▶ Problem details
Find every line below with the word "home" in it, and copy each one.
##### Records #####
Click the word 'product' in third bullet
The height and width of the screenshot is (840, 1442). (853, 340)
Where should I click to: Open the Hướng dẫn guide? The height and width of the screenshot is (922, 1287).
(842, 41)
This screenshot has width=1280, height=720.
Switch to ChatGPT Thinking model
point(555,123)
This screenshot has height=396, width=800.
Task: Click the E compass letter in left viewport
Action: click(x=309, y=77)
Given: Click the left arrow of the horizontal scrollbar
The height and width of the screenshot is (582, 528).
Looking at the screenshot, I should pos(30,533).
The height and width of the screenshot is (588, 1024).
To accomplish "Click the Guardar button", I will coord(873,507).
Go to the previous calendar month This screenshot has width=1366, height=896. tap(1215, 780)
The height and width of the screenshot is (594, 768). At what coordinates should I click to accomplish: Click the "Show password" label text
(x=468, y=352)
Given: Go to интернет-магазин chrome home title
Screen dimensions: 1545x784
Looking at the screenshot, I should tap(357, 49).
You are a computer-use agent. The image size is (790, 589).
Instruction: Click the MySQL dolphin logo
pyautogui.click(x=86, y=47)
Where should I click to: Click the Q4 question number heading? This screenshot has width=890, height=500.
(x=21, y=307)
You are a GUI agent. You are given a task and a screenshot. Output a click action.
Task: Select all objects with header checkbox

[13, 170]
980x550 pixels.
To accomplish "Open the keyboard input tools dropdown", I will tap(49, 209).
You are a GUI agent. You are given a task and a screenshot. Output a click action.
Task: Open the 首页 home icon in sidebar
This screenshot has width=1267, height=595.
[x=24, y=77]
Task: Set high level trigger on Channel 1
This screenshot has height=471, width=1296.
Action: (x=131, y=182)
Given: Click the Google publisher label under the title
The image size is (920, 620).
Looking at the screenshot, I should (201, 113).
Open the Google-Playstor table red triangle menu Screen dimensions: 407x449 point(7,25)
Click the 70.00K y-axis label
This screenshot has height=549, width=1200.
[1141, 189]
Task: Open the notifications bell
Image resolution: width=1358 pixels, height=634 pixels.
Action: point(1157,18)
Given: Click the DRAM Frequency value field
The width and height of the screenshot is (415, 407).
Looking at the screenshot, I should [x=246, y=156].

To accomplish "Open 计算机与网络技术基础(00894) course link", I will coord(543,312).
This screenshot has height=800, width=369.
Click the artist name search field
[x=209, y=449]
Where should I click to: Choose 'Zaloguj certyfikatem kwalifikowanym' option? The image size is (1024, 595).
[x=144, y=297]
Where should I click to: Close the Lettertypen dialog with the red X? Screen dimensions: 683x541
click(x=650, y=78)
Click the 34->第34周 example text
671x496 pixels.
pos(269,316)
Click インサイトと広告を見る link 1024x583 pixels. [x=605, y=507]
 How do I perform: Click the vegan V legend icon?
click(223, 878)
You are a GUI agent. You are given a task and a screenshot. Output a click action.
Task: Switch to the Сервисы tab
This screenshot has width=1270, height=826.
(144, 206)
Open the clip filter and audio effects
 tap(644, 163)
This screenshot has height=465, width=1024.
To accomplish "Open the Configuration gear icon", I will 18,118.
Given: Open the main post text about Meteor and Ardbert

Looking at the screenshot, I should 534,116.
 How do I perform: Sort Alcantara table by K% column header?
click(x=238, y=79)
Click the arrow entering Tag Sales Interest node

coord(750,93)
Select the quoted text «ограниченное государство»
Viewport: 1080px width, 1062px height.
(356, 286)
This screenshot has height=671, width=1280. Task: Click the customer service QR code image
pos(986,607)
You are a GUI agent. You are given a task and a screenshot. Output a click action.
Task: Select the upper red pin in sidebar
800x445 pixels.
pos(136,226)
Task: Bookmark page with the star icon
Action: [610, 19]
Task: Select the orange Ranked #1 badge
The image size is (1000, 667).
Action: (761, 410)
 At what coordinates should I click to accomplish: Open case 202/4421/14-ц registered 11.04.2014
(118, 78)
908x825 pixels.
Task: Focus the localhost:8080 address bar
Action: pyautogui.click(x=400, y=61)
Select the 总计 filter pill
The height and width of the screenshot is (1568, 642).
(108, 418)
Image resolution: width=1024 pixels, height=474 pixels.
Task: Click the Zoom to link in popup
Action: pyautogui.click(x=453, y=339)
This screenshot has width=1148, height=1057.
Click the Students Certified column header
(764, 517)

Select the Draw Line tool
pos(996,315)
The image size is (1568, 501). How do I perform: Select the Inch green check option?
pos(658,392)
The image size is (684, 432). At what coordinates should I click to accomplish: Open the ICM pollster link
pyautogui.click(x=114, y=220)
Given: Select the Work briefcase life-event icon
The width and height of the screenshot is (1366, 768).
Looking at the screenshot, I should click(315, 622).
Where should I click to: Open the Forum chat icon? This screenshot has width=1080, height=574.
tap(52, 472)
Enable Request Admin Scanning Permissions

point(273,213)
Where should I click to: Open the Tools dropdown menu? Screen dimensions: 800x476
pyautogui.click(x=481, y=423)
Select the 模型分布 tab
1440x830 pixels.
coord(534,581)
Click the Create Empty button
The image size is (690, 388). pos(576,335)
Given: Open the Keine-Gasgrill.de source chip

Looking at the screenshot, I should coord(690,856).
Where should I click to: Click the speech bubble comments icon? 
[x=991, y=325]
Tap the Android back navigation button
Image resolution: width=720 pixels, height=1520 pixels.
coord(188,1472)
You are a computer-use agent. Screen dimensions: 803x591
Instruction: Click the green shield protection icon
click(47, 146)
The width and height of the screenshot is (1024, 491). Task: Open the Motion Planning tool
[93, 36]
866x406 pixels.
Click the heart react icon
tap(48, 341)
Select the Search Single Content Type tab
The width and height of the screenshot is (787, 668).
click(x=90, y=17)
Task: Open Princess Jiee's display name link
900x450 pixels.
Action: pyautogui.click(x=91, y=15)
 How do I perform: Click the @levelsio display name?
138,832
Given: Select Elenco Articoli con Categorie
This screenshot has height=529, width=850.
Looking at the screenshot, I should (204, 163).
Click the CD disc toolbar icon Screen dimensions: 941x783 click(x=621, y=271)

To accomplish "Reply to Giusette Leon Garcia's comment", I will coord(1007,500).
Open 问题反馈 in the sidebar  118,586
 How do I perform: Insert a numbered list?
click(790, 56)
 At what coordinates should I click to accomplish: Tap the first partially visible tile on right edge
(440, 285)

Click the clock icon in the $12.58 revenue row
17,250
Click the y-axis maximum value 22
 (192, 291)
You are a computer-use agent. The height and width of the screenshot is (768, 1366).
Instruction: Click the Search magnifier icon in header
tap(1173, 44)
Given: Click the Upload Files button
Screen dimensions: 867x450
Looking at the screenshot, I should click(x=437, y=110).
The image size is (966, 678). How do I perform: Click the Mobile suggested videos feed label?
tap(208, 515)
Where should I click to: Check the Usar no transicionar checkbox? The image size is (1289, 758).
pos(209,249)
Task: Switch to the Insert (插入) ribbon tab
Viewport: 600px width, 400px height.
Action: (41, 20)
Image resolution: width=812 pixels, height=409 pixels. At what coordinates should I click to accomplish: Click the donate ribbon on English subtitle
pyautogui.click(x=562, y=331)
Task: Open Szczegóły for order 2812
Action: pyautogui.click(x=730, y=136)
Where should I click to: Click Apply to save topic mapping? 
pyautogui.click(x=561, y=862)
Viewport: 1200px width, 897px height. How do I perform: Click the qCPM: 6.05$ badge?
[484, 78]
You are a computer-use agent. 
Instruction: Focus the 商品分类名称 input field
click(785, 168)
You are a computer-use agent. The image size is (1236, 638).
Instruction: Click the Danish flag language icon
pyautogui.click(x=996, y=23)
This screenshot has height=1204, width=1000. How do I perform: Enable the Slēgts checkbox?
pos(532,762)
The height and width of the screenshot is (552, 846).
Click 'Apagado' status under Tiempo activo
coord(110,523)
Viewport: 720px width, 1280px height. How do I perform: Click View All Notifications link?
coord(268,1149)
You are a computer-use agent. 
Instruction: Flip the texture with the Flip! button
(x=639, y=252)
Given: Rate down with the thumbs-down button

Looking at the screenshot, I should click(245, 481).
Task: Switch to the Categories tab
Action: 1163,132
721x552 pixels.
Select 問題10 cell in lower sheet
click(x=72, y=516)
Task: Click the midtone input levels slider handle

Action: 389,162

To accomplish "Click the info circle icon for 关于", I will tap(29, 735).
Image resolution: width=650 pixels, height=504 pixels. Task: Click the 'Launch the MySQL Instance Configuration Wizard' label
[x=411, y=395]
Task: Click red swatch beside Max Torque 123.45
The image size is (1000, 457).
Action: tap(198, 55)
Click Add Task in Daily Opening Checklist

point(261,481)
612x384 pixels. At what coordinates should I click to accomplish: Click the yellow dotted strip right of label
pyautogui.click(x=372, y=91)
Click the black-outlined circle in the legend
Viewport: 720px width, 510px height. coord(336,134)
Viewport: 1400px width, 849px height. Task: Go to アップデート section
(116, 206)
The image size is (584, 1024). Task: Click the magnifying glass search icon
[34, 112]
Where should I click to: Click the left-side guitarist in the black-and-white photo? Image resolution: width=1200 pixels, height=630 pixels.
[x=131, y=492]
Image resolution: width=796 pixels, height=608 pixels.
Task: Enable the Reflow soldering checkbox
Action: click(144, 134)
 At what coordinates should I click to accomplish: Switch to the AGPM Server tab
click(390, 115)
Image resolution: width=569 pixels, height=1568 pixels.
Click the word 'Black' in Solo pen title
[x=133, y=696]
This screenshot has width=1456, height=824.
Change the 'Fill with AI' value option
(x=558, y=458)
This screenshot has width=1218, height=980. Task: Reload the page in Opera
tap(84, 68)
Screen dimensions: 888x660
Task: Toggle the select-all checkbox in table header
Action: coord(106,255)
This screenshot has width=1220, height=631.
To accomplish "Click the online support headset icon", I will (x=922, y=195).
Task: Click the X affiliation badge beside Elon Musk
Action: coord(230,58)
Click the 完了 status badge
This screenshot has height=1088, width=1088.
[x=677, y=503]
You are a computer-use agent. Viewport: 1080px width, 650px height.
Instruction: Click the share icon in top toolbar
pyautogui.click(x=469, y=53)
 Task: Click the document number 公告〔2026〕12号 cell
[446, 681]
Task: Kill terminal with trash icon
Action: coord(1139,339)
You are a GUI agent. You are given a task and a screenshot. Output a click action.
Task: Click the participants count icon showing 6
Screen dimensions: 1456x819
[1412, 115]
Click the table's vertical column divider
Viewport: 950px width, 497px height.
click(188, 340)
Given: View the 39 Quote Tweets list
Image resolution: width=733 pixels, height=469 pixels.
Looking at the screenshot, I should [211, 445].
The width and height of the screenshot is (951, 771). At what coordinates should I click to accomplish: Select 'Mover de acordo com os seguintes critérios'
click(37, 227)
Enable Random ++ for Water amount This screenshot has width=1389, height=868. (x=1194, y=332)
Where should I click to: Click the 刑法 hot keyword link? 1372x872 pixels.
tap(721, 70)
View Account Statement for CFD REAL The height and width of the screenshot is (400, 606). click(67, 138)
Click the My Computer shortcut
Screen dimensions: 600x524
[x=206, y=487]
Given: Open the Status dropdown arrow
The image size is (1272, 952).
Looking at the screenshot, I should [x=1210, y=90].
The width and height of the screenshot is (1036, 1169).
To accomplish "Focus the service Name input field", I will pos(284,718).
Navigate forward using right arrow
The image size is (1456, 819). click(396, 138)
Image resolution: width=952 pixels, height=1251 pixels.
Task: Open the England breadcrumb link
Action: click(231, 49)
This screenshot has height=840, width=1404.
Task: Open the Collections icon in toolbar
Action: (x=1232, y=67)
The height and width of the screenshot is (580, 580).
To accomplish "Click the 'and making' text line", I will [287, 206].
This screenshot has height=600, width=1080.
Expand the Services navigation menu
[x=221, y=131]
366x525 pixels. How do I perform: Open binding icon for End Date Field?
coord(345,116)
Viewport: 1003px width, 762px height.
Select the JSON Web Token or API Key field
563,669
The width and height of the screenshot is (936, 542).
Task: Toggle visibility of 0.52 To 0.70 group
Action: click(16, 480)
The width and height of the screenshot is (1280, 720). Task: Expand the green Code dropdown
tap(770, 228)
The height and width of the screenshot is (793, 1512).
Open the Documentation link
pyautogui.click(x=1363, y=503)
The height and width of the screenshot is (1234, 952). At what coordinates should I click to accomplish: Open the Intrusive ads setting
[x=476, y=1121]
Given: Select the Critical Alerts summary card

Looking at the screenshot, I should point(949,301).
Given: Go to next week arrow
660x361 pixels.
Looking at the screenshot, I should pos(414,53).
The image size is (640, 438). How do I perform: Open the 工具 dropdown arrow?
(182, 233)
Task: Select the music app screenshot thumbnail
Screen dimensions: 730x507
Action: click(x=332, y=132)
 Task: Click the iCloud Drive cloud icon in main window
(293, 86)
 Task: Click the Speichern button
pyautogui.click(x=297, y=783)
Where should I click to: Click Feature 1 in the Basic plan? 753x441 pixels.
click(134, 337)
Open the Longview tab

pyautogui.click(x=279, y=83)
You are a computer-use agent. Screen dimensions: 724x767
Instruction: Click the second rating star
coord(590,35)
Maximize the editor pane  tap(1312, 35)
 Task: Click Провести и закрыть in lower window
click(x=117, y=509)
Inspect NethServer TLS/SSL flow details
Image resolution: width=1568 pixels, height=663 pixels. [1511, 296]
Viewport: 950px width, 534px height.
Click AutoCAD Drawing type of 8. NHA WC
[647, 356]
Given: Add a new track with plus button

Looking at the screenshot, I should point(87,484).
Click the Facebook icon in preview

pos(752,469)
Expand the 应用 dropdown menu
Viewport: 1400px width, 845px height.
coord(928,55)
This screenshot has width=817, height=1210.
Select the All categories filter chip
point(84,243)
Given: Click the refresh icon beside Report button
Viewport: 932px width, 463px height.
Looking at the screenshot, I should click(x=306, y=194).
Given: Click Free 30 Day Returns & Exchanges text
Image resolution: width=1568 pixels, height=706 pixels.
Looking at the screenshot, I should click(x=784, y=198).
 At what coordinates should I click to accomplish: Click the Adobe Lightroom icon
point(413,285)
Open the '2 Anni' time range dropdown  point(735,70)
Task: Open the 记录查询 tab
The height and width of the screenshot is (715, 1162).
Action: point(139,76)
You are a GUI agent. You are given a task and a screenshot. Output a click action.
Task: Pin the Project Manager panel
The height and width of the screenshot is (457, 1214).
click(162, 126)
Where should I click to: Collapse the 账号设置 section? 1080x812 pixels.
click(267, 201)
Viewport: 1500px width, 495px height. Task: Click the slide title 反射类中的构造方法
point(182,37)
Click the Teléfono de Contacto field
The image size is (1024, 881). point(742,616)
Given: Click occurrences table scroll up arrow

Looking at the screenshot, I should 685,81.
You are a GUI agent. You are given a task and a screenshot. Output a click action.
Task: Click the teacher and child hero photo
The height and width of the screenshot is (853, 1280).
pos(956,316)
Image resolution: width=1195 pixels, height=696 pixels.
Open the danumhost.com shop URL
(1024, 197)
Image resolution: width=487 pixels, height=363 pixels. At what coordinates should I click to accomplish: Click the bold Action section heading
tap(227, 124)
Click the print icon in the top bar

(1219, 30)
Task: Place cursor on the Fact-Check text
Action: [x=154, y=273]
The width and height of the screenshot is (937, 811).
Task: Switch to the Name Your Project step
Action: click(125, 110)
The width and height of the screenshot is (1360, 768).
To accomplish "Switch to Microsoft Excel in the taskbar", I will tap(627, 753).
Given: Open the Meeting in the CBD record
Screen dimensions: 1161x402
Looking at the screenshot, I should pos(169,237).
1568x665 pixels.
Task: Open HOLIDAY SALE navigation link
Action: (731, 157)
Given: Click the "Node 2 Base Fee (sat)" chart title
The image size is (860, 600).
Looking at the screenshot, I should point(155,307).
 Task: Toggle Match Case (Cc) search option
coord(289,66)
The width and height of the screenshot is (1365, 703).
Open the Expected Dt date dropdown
#####
▶ Output
Given: Go to интернет-магазин chrome home title
Task: Open the 首页 home icon in sidebar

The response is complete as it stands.